- _ASSIGNED TASK_: Type out each entry exactly.

(Stored data entries)
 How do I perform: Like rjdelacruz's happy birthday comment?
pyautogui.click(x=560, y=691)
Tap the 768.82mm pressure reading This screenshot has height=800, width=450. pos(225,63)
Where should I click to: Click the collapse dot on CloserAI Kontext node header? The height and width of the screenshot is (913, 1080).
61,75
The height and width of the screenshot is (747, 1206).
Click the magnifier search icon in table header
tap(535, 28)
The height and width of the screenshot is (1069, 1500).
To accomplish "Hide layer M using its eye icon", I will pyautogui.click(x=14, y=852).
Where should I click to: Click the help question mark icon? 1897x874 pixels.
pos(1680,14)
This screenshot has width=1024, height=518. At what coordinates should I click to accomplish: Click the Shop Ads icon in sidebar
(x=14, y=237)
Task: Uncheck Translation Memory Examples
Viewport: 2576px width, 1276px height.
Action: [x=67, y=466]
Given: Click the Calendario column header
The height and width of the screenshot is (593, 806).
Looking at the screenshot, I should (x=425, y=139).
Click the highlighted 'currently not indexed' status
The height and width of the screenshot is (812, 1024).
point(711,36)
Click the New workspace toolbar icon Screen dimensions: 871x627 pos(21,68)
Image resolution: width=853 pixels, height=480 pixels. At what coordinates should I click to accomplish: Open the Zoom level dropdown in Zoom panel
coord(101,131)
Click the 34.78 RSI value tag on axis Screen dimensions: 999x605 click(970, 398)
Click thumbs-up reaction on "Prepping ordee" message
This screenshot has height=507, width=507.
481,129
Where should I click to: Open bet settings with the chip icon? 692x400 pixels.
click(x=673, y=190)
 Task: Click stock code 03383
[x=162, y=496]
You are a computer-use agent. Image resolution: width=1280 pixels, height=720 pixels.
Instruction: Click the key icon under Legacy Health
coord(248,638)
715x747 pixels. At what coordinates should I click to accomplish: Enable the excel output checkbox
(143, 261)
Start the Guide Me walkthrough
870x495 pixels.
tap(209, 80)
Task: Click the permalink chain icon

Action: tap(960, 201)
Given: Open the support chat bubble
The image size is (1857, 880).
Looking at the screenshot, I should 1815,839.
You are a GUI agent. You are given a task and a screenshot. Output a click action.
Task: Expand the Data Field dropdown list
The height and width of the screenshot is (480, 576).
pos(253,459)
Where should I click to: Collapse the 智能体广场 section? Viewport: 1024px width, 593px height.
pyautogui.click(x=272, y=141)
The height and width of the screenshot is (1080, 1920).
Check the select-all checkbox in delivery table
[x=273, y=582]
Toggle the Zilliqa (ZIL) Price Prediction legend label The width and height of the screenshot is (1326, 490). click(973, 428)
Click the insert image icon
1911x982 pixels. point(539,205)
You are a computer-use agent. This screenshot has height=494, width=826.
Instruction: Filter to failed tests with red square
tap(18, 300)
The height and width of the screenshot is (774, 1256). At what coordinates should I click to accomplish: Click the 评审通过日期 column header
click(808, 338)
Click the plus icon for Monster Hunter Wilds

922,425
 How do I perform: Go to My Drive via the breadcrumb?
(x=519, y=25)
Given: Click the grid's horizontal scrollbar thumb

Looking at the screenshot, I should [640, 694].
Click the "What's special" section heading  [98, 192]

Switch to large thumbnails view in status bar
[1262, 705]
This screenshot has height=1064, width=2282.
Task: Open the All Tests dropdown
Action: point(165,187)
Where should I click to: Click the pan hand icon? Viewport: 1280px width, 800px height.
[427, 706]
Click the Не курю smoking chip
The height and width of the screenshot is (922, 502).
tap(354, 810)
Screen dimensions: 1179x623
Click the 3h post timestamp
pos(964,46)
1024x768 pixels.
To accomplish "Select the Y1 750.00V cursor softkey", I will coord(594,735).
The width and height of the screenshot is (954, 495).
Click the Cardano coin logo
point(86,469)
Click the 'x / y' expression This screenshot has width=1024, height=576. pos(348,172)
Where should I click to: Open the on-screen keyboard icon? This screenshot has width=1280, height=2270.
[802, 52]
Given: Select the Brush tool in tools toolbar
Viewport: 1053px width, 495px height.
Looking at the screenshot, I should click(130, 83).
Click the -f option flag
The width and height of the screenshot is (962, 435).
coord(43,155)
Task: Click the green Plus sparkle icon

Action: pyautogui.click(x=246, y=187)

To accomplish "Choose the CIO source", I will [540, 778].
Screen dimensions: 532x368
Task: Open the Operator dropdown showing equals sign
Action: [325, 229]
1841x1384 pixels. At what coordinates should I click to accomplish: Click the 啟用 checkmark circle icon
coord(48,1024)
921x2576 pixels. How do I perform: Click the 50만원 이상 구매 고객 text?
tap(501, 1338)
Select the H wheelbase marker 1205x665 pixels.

- _TASK OUTPUT_:
 How do I perform: Like rjdelacruz's happy birthday comment?
pyautogui.click(x=560, y=691)
Tap the 768.82mm pressure reading This screenshot has height=800, width=450. pos(225,63)
Where should I click to: Click the collapse dot on CloserAI Kontext node header? The height and width of the screenshot is (913, 1080).
61,75
The height and width of the screenshot is (747, 1206).
Click the magnifier search icon in table header
tap(535, 28)
The height and width of the screenshot is (1069, 1500).
To accomplish "Hide layer M using its eye icon", I will pyautogui.click(x=14, y=852).
Where should I click to: Click the help question mark icon? 1897x874 pixels.
pos(1680,14)
This screenshot has width=1024, height=518. At what coordinates should I click to accomplish: Click the Shop Ads icon in sidebar
(x=14, y=237)
Task: Uncheck Translation Memory Examples
Viewport: 2576px width, 1276px height.
Action: [x=67, y=466]
Given: Click the Calendario column header
The height and width of the screenshot is (593, 806).
Looking at the screenshot, I should (x=425, y=139).
Click the highlighted 'currently not indexed' status
The height and width of the screenshot is (812, 1024).
point(711,36)
Click the New workspace toolbar icon Screen dimensions: 871x627 pos(21,68)
Image resolution: width=853 pixels, height=480 pixels. At what coordinates should I click to accomplish: Open the Zoom level dropdown in Zoom panel
coord(101,131)
Click the 34.78 RSI value tag on axis Screen dimensions: 999x605 click(970, 398)
Click thumbs-up reaction on "Prepping ordee" message
This screenshot has height=507, width=507.
481,129
Where should I click to: Open bet settings with the chip icon? 692x400 pixels.
click(x=673, y=190)
 Task: Click stock code 03383
[x=162, y=496]
You are a computer-use agent. Image resolution: width=1280 pixels, height=720 pixels.
Instruction: Click the key icon under Legacy Health
coord(248,638)
715x747 pixels. At what coordinates should I click to accomplish: Enable the excel output checkbox
(143, 261)
Start the Guide Me walkthrough
870x495 pixels.
tap(209, 80)
Task: Click the permalink chain icon

Action: tap(960, 201)
Given: Open the support chat bubble
The image size is (1857, 880).
Looking at the screenshot, I should 1815,839.
You are a GUI agent. You are given a task and a screenshot. Output a click action.
Task: Expand the Data Field dropdown list
The height and width of the screenshot is (480, 576).
pos(253,459)
Where should I click to: Collapse the 智能体广场 section? Viewport: 1024px width, 593px height.
pyautogui.click(x=272, y=141)
The height and width of the screenshot is (1080, 1920).
Check the select-all checkbox in delivery table
[x=273, y=582]
Toggle the Zilliqa (ZIL) Price Prediction legend label The width and height of the screenshot is (1326, 490). click(973, 428)
Click the insert image icon
1911x982 pixels. point(539,205)
You are a computer-use agent. This screenshot has height=494, width=826.
Instruction: Filter to failed tests with red square
tap(18, 300)
The height and width of the screenshot is (774, 1256). At what coordinates should I click to accomplish: Click the 评审通过日期 column header
click(808, 338)
Click the plus icon for Monster Hunter Wilds

922,425
 How do I perform: Go to My Drive via the breadcrumb?
(x=519, y=25)
Given: Click the grid's horizontal scrollbar thumb

Looking at the screenshot, I should [640, 694].
Click the "What's special" section heading  [98, 192]

Switch to large thumbnails view in status bar
[1262, 705]
This screenshot has height=1064, width=2282.
Task: Open the All Tests dropdown
Action: point(165,187)
Where should I click to: Click the pan hand icon? Viewport: 1280px width, 800px height.
[427, 706]
Click the Не курю smoking chip
The height and width of the screenshot is (922, 502).
tap(354, 810)
Screen dimensions: 1179x623
Click the 3h post timestamp
pos(964,46)
1024x768 pixels.
To accomplish "Select the Y1 750.00V cursor softkey", I will coord(594,735).
The width and height of the screenshot is (954, 495).
Click the Cardano coin logo
point(86,469)
Click the 'x / y' expression This screenshot has width=1024, height=576. pos(348,172)
Where should I click to: Open the on-screen keyboard icon? This screenshot has width=1280, height=2270.
[802, 52]
Given: Select the Brush tool in tools toolbar
Viewport: 1053px width, 495px height.
Looking at the screenshot, I should click(130, 83).
Click the -f option flag
The width and height of the screenshot is (962, 435).
coord(43,155)
Task: Click the green Plus sparkle icon

Action: pyautogui.click(x=246, y=187)

To accomplish "Choose the CIO source", I will [540, 778].
Screen dimensions: 532x368
Task: Open the Operator dropdown showing equals sign
Action: [325, 229]
1841x1384 pixels. At what coordinates should I click to accomplish: Click the 啟用 checkmark circle icon
coord(48,1024)
921x2576 pixels. How do I perform: Click the 50만원 이상 구매 고객 text?
tap(501, 1338)
Select the H wheelbase marker 1205x665 pixels.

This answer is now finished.